What Is the Use of @Value Annotation in Spring?


The @Value annotation in Spring is used to inject values into your application's components. It is a core tool for externalizing configuration and avoiding hard-coded values within your Java code.

How Does the @Value Annotation Work?

You place the @Value annotation on a field, constructor, or setter method. The Spring framework then processes this annotation and injects the specified value during the dependency injection process, after the application context is initialized.

What Can You Inject With @Value?

  • Literal values: Direct strings, numbers, or booleans (e.g., @Value("Hello World")).
  • Properties from files: Values from property files (e.g., @Value("${database.url}")).
  • System environment variables: Access to the system's environment (e.g., @Value("${JAVA_HOME}")).
  • Default values: Provide a fallback if a property is not found (e.g., @Value("${server.port:8080}")).
  • SpEL expressions: Use the Spring Expression Language (SpEL) for dynamic evaluation.
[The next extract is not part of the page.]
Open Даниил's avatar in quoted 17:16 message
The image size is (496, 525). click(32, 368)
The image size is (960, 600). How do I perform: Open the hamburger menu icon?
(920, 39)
What is the Syntax for @Value?

TypeSyntax Example
Literal@Value("production") String env;
Property@Value("${app.name}") String appName;
Default Value@Value("${app.thread.count:5}") int threadCount;
SpEL@Value("#{systemProperties['user.timezone']}") String timeZone;

Where is @Value Commonly Used?

The annotation is typically used to inject configuration that changes between environments, such as:

  1. Database connection strings and credentials.
  2. API endpoint URLs and keys.
  3. Feature flags and application-specific parameters.
  4. Server port numbers and logging levels.